▶ [Goal]:
Count the lines below that contain the string "into", treating uppercase and lowercase as different, and reply with the number alone.

Rows from a dataset:
■ ■ ■

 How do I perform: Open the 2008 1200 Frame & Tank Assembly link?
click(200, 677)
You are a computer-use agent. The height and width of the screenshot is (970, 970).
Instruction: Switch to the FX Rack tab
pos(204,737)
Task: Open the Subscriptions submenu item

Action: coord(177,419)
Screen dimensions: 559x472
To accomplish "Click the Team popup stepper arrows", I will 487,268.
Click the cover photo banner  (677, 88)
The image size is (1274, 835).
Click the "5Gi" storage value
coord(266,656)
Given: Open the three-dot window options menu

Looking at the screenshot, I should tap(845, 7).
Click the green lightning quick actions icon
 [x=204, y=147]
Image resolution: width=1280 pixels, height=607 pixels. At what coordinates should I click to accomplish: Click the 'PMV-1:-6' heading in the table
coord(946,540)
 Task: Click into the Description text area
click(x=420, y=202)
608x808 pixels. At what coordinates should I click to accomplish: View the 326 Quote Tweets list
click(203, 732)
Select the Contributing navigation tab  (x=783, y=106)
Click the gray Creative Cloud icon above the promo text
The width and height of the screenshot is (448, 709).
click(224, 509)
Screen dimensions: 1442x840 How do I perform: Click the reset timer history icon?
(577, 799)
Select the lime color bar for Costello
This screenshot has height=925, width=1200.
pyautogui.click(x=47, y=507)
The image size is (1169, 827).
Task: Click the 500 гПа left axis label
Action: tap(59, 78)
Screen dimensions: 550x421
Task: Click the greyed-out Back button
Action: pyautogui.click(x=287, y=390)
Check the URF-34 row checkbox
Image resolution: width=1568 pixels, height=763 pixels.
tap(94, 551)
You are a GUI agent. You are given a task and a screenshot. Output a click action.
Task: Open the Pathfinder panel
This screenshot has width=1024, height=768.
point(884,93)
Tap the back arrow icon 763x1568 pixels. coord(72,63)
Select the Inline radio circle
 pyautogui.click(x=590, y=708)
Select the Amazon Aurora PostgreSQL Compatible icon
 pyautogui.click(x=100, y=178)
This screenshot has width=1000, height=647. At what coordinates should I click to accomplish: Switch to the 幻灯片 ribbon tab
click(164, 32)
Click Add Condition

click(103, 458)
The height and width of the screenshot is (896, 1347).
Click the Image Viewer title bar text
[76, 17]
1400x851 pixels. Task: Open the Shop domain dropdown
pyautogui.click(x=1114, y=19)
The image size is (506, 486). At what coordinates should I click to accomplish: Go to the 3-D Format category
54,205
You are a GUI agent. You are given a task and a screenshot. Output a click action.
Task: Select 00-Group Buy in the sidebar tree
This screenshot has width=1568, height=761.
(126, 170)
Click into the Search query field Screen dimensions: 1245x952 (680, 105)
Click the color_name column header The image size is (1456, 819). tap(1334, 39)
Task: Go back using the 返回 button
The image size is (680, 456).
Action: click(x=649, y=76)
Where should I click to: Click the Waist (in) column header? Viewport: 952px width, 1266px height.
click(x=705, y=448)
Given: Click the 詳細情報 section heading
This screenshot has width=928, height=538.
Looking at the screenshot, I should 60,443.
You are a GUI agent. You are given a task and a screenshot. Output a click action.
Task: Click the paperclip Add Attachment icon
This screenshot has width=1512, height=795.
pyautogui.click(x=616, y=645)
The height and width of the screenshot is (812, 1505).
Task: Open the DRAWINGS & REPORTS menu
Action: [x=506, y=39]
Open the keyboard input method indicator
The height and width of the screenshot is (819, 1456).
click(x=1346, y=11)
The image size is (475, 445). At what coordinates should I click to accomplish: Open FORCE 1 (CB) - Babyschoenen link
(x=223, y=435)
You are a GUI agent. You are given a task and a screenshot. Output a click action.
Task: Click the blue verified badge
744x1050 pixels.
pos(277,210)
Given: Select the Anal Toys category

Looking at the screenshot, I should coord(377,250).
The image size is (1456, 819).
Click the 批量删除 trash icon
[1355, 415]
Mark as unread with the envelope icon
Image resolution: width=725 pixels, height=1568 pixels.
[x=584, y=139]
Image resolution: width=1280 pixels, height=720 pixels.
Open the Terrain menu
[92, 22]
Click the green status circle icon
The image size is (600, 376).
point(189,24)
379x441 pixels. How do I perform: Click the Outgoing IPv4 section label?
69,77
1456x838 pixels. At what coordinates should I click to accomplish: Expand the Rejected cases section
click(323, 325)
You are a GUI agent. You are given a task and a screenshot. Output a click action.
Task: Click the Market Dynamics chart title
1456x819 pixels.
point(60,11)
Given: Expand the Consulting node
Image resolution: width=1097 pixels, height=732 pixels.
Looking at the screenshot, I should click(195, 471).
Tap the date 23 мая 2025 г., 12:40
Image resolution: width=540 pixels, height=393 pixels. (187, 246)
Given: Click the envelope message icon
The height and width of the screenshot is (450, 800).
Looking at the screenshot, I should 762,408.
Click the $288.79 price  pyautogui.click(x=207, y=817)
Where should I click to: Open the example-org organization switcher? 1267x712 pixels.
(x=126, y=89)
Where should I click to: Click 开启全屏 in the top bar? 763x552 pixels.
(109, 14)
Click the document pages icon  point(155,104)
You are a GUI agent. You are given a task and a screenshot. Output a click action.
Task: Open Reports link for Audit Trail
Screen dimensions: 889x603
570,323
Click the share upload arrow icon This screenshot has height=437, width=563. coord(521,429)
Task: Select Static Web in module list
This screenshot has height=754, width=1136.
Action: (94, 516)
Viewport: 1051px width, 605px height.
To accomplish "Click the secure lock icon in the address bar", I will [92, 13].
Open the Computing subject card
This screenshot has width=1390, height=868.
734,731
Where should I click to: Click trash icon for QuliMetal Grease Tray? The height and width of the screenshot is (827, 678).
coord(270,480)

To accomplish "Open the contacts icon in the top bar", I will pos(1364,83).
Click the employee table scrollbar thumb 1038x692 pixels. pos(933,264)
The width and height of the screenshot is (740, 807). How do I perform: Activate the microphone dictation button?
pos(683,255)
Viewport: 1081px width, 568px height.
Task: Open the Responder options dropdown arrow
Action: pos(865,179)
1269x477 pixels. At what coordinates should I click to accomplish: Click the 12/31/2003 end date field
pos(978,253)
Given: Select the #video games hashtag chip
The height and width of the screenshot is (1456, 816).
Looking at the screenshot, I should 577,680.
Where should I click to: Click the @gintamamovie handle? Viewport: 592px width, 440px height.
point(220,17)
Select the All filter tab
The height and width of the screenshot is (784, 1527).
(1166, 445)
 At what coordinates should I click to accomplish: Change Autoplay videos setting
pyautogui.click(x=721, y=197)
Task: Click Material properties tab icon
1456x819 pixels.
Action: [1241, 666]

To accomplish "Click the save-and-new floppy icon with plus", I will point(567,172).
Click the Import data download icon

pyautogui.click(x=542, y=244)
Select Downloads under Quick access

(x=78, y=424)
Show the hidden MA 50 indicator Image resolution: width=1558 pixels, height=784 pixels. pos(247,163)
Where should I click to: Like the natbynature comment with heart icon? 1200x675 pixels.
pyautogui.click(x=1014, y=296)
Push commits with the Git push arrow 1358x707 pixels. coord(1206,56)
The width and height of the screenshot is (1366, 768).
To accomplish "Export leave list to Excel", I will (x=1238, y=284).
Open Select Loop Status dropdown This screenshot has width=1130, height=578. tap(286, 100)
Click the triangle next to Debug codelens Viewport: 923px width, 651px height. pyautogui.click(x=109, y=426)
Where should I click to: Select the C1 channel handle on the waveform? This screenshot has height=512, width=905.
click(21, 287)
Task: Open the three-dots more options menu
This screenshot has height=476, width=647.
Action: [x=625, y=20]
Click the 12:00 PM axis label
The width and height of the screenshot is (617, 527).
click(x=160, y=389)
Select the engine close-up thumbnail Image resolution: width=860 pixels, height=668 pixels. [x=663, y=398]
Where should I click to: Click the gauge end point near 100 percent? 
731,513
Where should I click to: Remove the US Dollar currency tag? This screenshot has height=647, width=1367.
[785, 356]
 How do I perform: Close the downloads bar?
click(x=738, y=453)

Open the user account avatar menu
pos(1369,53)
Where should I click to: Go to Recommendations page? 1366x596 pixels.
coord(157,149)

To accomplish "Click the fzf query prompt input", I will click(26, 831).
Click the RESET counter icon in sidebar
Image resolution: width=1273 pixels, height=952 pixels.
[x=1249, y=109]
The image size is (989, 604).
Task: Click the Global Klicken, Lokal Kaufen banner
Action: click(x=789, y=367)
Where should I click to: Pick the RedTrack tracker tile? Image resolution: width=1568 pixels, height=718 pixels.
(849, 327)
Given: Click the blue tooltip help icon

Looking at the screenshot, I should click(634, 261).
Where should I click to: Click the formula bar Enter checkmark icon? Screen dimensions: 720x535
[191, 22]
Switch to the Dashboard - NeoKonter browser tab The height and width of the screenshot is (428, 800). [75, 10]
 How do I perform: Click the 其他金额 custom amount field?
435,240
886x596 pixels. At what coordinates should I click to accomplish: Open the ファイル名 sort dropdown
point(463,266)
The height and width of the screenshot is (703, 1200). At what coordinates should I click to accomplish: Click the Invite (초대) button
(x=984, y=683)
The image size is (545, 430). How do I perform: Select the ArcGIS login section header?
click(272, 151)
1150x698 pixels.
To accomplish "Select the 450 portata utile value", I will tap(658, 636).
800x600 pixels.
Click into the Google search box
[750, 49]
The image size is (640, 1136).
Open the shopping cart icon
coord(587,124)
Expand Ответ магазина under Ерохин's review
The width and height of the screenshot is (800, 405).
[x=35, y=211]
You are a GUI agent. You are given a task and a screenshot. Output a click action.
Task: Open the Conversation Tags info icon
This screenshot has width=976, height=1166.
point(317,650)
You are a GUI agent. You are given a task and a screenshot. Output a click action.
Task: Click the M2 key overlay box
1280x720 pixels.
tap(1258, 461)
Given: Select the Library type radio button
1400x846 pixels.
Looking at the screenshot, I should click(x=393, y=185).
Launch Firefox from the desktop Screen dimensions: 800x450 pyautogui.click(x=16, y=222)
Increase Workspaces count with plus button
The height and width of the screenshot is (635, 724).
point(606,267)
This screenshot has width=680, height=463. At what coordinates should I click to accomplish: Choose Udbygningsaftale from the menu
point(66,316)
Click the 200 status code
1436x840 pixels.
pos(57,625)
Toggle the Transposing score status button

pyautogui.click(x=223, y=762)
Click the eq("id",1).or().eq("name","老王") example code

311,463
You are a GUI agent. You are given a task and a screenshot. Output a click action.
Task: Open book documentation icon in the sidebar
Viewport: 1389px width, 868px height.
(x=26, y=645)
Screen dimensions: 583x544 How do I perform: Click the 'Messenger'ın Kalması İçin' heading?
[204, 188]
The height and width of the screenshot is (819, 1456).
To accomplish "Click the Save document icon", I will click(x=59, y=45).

■ ■ ■

▶ [Output for this task]:
3